Banister was drafted into the Army and served as a cook. Guitarist Snooks Eaglin took his place in Sugar Boy and the Chapaka Shawee, playing on the Carnival perennial "Jockamo" among other early Chess Records recordings. Banister had lessons from a Mexican guitarist while stationed in El Paso, Texas . "He listened to me play in the B flat tuning and said,'You can't play anything with the guitar tuned like that.' He showed me how to tune the guitar properly." Unlike other New Orleans guitarists, Banister had no background in jazz. He began to play solid body guitars with thin necks. "You could really bend the strings on those. T-Bone Walker and Gatemouth Brown were popular in Texas then and I picked up a lot of their style. T-Bone was a real showman and from him I learned how to do the splits on stage and how to play the guitar behind my head. In El Paso, I played at the Black and Tan Club and sometimes over the border in Juarez." Banister was by this time listening to records Mickey Baker, Pete "Guitar" Lewis, and Wayne Bennett played on, incorporating aspects of their styles into his own technique.

==Career==
Banister returned to New Orleans when he got out of the service, taking over his old job with Sugar Boy. The band was booked into clubs and gambling joints run by alleged mobsters. "All our work was white clubs- that's why I left Sugar Boy around 1956. We couldn't eat, drink, or sit down in those places. We couldn't even use the bathroom. I got a job with Eddie Bo who was on the road doing all black clubs. We had to sleep six to a room in boarding houses sometimes, but at least we didn't have to worry about going to jail most of the time." Bo's rhythm and blues band included drummer Walter "Popee" Lastie, tenor sax men David Lastie and Robert Parker, and Banister on guitar. The group worked for Shaw Booking Agency out of New York, touring as the show band with Amos Milburn, Charles Brown, Little Willie John, and Ruth Brown. Banister was the guitarist when Eddie Bo recorded his "I'm Wise", a hit in New Orleans that Little Richard later covered as "Slippin' And Slidin". Banister considered Bo's mid-1950s band as one of the best to ever come out of New Orleans.

After things slowed down for Eddie Bo's band, Banister left to join Danny White and the Cavaliers in 1959. "I fit in pretty good with the Cavaliers because they were doing a lot of the same material that Bo was doing", he said. Their early Sunday morning gig at the Dream Room on Bourbon Street was the band's most popular. "Mac Rebennack used to come in there a lot and watch me play", Banister remembered. "He used me on some sessions but I don't remember the artists. I do remember playing on some country sessions, which blew some minds, but I learned to play that stuff in Texas." White cut a down-tempo version of "Kiss Tomorrow Goodbye", written by Al Reed. The session was produced by adept arranger Wardell Quezergue, who recorded the renowned guitar part from Irving Banister and background singing by Wanda Rouzan and her sisters. The record scraped the bottom of the Billboard charts but failed to take off nationwide. The song was a favorite in New Orleans, whose residents could not understand why it wasn't a hit. Walter "Wolfman" Washington was a young guitarist in Irma Thomas' band who looked up to Banister. "I met Irving way back in the Dew Drop days. I had a chance to see him playing with Danny White at the Sho-Bar (on Bourbon Street). He was very sure about all the things that he did, and I started watching him and paying attention to how he was projecting. To hang with it as long as Irving has it's got to be in your blood." Another young guitarist who learned from Banister was Ernie Vincent. He recalled Banister tutoring him after his gigs. "I used to go by his house when he got off of work." Vincent added, "He was the first guy that took me on Bourbon Street. I started picking up a lot of stuff from him. He's showing me all the chords. He's the first one showed me how to do a major 7 chord that was working." He noted Banister's technique. "He does minor solos against major scales." Vincent continued "I liked his style. He was very influential in my life."

ENTRIES SUPPLIED →
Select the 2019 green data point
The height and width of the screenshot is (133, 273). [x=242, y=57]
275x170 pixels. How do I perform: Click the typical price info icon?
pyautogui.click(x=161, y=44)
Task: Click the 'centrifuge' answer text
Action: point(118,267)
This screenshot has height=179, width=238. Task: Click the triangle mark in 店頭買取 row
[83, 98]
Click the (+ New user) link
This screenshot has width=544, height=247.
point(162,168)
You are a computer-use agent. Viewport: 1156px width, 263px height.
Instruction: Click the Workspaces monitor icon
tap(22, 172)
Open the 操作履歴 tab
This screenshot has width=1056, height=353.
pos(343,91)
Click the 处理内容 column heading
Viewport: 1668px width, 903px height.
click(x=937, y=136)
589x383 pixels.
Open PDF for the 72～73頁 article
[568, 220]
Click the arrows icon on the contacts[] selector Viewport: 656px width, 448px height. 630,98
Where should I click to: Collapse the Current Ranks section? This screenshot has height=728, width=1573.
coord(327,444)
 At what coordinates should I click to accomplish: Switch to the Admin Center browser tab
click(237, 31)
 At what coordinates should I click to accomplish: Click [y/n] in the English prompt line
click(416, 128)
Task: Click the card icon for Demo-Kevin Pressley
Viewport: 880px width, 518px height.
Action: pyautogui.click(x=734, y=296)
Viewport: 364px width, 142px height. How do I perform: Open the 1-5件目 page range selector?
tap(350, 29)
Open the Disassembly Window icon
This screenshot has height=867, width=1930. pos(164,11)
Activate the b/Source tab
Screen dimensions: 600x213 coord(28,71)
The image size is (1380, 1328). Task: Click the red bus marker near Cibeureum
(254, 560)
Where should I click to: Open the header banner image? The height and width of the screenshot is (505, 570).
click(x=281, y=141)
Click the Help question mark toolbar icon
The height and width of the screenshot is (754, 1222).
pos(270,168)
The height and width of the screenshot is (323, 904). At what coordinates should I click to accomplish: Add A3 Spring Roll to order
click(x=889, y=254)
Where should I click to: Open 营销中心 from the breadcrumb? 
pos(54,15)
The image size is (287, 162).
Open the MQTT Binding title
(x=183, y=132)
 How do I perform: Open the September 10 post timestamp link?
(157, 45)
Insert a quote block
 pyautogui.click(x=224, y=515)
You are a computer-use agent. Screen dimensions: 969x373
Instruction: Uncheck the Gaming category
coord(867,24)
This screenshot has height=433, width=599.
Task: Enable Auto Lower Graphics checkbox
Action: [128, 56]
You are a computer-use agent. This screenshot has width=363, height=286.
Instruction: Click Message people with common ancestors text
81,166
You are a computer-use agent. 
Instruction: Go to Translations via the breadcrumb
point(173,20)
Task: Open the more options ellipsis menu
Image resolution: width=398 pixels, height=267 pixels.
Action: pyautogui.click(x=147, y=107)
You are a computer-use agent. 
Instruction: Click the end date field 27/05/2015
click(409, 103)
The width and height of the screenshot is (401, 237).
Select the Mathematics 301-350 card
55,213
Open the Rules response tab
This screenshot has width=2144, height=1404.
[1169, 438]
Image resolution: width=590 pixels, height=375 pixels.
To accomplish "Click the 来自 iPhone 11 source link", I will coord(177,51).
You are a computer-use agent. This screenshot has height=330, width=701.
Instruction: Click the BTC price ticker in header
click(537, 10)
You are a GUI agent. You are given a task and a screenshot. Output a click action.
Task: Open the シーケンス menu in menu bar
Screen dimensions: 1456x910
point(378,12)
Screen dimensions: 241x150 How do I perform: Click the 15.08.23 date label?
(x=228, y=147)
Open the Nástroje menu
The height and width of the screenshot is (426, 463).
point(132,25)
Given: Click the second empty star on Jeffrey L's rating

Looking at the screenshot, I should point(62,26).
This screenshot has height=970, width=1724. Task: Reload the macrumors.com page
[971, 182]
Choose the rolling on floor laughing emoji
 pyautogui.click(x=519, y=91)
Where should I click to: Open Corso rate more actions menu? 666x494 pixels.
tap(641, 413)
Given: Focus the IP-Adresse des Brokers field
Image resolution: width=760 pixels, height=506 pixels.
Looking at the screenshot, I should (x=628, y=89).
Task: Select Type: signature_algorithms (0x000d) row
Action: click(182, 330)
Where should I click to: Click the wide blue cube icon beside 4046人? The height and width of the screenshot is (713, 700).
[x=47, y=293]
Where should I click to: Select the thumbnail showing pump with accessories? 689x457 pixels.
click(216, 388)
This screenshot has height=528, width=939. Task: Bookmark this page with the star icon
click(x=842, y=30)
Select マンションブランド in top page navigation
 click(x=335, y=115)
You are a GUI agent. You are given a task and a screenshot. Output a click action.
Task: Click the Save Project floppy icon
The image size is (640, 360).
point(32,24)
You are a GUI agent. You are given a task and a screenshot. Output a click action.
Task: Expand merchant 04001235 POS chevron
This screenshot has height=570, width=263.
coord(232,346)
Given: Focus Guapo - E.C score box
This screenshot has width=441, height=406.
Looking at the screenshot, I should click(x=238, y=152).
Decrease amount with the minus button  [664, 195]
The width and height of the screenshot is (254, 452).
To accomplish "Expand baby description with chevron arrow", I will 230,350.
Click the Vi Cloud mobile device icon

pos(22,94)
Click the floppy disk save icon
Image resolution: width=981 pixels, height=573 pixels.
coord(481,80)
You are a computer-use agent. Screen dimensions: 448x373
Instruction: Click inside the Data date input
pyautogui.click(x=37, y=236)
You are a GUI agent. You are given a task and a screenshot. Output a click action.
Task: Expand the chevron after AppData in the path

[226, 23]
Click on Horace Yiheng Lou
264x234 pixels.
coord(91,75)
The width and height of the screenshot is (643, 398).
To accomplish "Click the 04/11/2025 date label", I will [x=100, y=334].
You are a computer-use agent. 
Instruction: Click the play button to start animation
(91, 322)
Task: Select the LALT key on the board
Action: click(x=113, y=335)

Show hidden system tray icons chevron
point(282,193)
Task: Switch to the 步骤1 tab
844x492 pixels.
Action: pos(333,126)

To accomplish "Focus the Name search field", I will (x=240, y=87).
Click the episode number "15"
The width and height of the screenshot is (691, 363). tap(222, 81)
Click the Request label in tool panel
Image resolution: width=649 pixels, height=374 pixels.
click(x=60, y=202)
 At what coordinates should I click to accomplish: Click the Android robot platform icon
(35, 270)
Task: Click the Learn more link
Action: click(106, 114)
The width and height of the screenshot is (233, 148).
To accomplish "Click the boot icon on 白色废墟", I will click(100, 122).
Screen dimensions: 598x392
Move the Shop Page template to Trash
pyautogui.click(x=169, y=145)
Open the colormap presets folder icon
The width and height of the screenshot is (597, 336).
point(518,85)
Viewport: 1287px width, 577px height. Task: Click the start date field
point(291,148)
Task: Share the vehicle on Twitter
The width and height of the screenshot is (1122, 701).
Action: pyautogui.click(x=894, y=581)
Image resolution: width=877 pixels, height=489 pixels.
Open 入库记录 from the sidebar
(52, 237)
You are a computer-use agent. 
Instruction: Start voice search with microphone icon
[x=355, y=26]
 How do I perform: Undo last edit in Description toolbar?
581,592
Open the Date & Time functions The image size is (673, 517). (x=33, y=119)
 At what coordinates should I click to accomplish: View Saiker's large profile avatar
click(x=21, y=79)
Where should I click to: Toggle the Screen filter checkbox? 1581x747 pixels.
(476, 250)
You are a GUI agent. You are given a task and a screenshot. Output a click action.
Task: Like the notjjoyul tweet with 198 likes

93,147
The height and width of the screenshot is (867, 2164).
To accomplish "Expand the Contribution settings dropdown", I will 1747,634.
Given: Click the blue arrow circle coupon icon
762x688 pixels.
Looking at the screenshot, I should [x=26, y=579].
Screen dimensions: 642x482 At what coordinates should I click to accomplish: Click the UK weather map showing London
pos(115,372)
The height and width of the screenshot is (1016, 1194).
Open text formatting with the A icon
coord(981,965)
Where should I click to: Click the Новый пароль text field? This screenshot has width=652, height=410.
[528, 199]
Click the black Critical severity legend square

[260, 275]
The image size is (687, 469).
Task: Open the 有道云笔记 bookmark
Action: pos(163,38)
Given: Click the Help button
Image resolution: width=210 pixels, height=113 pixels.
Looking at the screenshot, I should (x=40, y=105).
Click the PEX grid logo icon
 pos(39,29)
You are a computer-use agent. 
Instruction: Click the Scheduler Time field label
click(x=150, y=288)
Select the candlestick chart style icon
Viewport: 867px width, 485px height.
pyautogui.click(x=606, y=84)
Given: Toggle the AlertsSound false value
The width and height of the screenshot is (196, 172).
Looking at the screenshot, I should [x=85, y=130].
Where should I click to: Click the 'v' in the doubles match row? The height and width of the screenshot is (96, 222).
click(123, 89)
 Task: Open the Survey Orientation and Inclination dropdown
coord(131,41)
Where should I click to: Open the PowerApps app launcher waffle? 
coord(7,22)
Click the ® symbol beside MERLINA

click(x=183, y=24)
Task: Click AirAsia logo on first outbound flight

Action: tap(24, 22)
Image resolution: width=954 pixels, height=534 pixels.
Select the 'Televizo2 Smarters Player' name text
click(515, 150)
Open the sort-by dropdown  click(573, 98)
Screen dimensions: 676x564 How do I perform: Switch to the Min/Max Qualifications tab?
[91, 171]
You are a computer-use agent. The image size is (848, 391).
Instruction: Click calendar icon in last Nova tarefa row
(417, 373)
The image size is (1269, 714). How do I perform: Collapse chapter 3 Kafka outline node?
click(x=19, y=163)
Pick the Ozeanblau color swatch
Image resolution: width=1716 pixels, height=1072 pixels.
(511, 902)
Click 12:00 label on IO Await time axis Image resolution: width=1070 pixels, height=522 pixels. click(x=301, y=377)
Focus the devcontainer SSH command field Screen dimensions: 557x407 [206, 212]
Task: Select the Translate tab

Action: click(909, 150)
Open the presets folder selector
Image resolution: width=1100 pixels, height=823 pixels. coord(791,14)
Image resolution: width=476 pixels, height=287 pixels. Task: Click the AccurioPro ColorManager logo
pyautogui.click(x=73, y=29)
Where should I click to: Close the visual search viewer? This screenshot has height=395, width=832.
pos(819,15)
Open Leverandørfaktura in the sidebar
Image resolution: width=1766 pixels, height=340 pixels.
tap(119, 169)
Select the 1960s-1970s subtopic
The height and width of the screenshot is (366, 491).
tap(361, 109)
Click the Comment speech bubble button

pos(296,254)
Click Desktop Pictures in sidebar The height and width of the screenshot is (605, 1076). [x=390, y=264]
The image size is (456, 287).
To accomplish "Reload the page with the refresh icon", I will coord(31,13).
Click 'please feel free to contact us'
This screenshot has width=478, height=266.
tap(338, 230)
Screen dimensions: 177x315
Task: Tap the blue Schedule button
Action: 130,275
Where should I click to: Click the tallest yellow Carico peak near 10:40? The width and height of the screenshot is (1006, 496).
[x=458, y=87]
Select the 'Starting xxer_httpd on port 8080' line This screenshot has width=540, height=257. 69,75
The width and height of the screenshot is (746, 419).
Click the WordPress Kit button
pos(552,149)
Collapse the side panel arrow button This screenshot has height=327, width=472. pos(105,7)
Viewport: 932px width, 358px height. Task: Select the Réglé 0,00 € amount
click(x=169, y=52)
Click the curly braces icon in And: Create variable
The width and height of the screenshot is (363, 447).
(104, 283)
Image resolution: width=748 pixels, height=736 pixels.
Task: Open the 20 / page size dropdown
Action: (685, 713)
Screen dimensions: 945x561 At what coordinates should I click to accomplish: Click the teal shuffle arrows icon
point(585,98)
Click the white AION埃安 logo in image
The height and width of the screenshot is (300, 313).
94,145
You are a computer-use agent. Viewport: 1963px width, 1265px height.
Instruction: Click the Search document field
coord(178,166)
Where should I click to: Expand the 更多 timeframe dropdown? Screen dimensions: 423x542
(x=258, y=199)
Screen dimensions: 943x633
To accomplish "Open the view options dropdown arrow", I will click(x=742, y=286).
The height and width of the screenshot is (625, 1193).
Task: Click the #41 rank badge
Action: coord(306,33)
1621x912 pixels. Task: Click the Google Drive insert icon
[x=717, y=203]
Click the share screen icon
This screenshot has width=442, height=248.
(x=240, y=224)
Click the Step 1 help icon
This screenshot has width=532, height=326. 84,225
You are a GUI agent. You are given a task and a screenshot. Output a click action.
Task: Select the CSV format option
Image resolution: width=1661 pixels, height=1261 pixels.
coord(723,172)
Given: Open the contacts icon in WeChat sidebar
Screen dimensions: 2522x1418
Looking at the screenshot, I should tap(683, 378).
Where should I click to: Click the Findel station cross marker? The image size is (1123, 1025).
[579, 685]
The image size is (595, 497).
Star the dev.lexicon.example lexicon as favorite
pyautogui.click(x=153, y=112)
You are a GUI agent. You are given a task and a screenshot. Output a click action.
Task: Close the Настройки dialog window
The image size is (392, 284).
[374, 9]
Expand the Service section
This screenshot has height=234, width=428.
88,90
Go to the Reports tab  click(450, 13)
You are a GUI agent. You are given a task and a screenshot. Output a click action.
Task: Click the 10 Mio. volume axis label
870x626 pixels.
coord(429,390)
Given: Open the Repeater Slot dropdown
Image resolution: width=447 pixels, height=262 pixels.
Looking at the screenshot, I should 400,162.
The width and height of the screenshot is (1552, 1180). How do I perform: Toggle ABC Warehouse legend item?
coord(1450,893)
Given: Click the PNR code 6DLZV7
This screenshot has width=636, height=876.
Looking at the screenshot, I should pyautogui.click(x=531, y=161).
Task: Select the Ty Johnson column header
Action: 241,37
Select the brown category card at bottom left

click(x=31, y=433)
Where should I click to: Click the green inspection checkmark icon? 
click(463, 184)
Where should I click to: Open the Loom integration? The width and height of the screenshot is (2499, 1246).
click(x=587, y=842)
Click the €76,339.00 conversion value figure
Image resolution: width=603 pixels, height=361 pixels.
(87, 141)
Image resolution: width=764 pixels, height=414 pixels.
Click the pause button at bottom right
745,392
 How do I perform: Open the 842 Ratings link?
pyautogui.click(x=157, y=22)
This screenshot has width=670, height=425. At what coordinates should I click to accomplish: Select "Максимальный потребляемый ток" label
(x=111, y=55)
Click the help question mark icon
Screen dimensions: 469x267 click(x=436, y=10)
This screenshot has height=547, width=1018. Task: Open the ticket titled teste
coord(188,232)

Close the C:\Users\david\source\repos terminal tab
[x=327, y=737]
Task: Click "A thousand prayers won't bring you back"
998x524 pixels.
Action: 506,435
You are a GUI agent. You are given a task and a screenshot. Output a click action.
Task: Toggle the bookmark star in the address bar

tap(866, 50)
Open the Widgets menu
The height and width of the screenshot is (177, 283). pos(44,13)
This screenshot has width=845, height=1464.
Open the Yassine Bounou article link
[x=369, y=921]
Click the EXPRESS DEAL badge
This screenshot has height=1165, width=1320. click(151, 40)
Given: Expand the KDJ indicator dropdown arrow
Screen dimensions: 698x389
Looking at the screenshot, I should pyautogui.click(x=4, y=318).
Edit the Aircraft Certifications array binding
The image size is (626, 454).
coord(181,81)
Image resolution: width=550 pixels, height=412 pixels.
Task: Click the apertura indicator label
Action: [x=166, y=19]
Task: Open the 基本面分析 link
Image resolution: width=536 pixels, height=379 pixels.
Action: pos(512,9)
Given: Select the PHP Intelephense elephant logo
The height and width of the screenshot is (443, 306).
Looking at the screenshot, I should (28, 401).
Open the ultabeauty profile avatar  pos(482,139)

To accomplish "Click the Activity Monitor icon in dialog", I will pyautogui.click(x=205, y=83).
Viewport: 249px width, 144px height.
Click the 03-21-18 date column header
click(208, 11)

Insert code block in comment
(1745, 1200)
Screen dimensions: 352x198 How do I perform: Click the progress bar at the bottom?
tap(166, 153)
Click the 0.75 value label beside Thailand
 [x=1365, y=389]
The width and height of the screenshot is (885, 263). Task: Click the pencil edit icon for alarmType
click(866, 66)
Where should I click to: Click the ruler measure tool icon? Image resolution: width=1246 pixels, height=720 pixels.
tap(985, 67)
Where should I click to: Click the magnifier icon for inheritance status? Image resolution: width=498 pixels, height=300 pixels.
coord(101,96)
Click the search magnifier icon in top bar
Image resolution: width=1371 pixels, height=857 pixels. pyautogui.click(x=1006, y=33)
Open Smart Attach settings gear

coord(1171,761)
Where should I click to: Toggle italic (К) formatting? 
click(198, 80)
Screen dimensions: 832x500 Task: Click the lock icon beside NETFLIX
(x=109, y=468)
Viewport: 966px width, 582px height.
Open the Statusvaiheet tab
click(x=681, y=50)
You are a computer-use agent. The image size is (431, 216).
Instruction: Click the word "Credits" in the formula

TASK SET →
- 1) According to the text about guitarist Irving Banister, in what year did he leave Eddie Bo's band to join Danny White and the Cavaliers?
- 2) Continue the text about guitarist Irving Banister from where it stops.

ANSWERS TO THE PROBLEMS →
- 1) 1959

- 2)
In the mid-1960s dates at white clubs dried up. Owners worried that R&B bands would attract black patrons who would scare off their white audiences. The British Invasion had begun to dominate radio play and gigs were harder to find. Ironically British musicians, who adulated black R&B, pushed established R&B artists from American radio airwaves. Author Rick Coleman wrote, "There was a strange, distorted reflection taking place, as British groups brought R&B back to America." White American groups also began to freely copy black idioms. When club dates dried up, Danny White disbanded the Cavaliers in 1966. Irving Banister returned to Sugar Boy Crawford's band. Crawford was attempting to restart his career, after a beating by Louisiana State Police left him out of action for two years. Sugar Boy's comeback was brief. Banister said, "He couldn't sing the fast numbers anymore so he retired." After 1969 Sugar Boy sang only in church.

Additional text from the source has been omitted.